Preventive drug therapy may increase right-sided heart failure risk in patients who receive heart devices
American Heart Association Jun 13, 2019
Patients with left-sided heart failure who get implanted devices to improve the pumping of their hearts may be more likely to develop heart failure on the opposite side of their hearts if they are pre-treated with off-label selective vasodilator drugs, according to new research published in Circulation: Heart Failure, an American Heart Association journal.
Between 10% and 40% of patients who undergo left-ventricular assist device (LVAD) implantation for left-sided heart failure develop right-sided heart failure—a complication that spells worse outcomes. To head off the complication, physicians sometimes prescribe preemptive treatment with off-label selective vasodilator drugs called phosphodiesterase-5 inhibitors (PDE5i). PDE5i drugs are currently approved for use to avoid right heart failure in patients with pulmonary arterial hypertension due to causes other than heart disease, which is a different patient group from the ones followed in this study.
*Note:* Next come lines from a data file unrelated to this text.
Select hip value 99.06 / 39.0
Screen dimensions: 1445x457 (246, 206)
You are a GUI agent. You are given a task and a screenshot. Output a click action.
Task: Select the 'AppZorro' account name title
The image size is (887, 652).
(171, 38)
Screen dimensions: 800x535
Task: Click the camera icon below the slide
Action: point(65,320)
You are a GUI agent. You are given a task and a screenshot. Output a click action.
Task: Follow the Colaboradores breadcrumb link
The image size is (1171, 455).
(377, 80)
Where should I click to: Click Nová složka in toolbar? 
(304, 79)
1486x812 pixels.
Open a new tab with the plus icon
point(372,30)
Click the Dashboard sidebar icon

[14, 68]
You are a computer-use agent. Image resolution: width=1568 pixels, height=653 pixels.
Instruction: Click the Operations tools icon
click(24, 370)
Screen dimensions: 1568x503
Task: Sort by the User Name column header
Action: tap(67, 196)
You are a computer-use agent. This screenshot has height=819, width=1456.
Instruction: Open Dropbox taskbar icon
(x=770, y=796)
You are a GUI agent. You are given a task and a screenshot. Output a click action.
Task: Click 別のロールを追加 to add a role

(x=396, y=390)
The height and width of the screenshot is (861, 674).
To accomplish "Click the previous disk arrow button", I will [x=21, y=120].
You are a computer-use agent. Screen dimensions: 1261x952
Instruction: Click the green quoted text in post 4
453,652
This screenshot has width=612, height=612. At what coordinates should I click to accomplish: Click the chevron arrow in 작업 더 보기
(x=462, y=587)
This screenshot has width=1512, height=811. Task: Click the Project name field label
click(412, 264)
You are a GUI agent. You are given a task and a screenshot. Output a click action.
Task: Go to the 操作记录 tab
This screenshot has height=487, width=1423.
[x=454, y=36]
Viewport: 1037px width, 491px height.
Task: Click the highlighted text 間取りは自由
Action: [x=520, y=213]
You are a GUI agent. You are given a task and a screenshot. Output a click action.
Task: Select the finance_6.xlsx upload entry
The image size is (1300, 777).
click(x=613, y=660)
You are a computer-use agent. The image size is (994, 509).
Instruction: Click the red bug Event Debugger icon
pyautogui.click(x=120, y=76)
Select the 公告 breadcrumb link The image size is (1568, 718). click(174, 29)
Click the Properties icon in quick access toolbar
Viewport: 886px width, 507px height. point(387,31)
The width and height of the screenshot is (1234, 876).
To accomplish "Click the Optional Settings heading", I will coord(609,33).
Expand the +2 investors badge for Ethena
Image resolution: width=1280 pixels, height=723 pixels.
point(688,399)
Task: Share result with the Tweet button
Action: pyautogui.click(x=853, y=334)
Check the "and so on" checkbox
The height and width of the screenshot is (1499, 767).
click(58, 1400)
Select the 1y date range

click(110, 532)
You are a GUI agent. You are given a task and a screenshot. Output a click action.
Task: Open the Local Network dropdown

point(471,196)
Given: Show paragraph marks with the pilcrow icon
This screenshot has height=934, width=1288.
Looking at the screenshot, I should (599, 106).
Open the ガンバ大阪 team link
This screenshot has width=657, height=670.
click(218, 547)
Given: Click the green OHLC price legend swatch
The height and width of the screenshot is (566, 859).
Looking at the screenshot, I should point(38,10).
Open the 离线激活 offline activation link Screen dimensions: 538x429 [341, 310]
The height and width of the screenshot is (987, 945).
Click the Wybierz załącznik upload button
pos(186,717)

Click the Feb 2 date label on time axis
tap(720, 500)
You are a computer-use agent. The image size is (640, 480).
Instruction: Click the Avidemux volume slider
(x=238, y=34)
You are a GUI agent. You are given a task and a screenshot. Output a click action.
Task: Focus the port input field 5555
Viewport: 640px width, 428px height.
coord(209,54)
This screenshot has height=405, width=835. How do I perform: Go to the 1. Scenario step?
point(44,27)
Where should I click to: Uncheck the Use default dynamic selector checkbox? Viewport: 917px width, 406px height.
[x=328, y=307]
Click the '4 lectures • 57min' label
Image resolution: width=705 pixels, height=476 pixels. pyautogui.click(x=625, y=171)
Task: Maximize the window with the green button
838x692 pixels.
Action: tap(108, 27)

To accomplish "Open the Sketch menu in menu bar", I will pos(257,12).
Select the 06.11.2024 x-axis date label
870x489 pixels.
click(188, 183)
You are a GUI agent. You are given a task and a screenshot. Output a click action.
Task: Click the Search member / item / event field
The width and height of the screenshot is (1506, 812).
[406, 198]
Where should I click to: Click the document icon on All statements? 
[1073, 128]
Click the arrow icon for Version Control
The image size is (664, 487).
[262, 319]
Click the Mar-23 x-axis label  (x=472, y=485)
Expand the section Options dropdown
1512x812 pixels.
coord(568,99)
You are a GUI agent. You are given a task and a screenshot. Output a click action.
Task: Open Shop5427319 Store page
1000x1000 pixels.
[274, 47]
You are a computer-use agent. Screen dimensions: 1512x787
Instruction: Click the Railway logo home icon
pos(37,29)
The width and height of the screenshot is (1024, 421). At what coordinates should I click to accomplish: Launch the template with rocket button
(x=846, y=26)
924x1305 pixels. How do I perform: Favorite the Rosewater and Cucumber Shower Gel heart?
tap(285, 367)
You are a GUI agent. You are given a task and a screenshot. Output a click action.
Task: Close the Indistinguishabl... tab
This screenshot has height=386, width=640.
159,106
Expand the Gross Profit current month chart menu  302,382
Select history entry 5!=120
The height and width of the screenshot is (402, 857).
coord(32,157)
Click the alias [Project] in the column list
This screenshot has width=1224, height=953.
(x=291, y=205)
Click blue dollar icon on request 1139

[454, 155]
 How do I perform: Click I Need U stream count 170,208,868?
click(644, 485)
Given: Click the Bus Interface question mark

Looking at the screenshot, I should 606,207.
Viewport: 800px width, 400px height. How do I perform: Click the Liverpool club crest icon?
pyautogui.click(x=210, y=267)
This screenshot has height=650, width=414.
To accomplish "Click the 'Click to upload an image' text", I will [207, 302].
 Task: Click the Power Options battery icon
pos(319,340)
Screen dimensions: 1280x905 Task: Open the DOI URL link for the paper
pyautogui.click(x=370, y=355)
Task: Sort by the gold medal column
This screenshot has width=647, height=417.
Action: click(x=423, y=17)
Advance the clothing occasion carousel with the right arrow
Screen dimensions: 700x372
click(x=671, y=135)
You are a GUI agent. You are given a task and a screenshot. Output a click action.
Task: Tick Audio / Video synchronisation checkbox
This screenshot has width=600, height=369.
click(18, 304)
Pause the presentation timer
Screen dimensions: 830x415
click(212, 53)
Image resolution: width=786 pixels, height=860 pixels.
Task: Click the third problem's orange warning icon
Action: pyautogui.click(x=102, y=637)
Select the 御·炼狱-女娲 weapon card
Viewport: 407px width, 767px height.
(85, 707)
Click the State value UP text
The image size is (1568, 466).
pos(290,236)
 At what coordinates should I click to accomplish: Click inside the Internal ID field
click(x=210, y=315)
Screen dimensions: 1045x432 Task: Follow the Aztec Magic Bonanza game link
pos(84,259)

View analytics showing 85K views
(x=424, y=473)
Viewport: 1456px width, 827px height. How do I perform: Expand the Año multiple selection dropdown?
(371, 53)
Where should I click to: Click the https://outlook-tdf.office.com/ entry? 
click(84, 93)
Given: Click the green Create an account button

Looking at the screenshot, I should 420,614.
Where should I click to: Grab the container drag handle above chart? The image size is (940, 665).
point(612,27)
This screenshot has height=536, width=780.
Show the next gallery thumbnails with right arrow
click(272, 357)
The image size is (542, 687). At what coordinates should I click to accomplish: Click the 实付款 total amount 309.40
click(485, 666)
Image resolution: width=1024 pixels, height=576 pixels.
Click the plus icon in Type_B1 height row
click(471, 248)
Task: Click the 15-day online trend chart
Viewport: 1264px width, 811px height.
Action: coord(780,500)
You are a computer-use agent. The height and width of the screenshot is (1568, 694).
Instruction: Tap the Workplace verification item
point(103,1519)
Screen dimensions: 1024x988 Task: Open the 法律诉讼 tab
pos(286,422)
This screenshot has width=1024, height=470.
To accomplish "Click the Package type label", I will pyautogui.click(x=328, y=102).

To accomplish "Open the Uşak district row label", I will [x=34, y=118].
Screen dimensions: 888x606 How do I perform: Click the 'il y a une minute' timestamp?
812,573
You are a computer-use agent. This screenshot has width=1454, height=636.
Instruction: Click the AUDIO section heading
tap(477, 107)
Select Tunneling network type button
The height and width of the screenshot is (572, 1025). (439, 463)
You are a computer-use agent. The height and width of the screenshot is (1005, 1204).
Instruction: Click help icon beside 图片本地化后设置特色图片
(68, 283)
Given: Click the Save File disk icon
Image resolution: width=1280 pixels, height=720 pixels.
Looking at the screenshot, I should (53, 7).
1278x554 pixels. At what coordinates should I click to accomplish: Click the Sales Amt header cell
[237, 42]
PDE5i drugs dilate the pulmonary artery—the large vessel that carries blood away from the heart’s right side and into the lungs. A handful of small studies have shown a possible benefit to this off-label approach in some patients but affirmative data from large-scale studies have been lacking and the current study hopes to help close this gap.
An LVAD is a mechanical heart pump. It’s placed inside a person’s chest, where it helps the heart pump oxygen-rich blood throughout the body. Unlike an artificial heart transplant, LVADs do not replace the heart. LVADs help the heart do its job.
The findings of the new study—the largest analysis to date to assess the utility of this approach—call the preemptive treatment with PDE5i drugs into question.
“We found no benefit of this therapy in patients receiving LVAD devices, including patients with pulmonary vascular disease or right ventricular dysfunction—the very patients who might be expected to benefit most,” said study senior investigator Michael Kiernan, MD, MS, a cardiologist at Tufts Medical Center and assistant professor of medicine at Tufts University School of Medicine in Boston. “Our findings should give pause to clinicians considering this therapy, and we would caution against routine use of these therapies prior to LVAD surgery.”
The results are based on analysis of 11,544 US LVAD recipients who underwent implantation between 2012 and 2017. Of all device recipients, 1,199 (10%) received pre-implantation treatment with PDE5i drugs which target the pulmonary artery to reduce the pressure in the heart’s right ventricle. Overall, 24% of all patients who got LVAD implants developed right-sided heart failure, but the group that got pre-implantation drugs did so at higher rates. To minimize the possible effects of other factors that could bias the outcomes, the researchers matched 1,177patients treated with PDE5i drugs to group of 1,177 patients who did not receive such preventive therapy but were otherwise similar to the pre-treated group in terms of disease severity, age and the presence of other diseases that could affect outcome and health status.
Compared with those who did not get drug therapy, the group that received vasodilator drugs before LVAD implantation were 31% more likely to develop right-sided heart failure (29% for those treated, compared with 24% among those who did not receive pre-treatment). Additionally, the relative risk of bleeding within a week of LVAD surgery was 46% higher in patients receiving PDE5i therapy (12% of patients receiving therapy vs 8% of those not receiving this therapy), the analysis showed.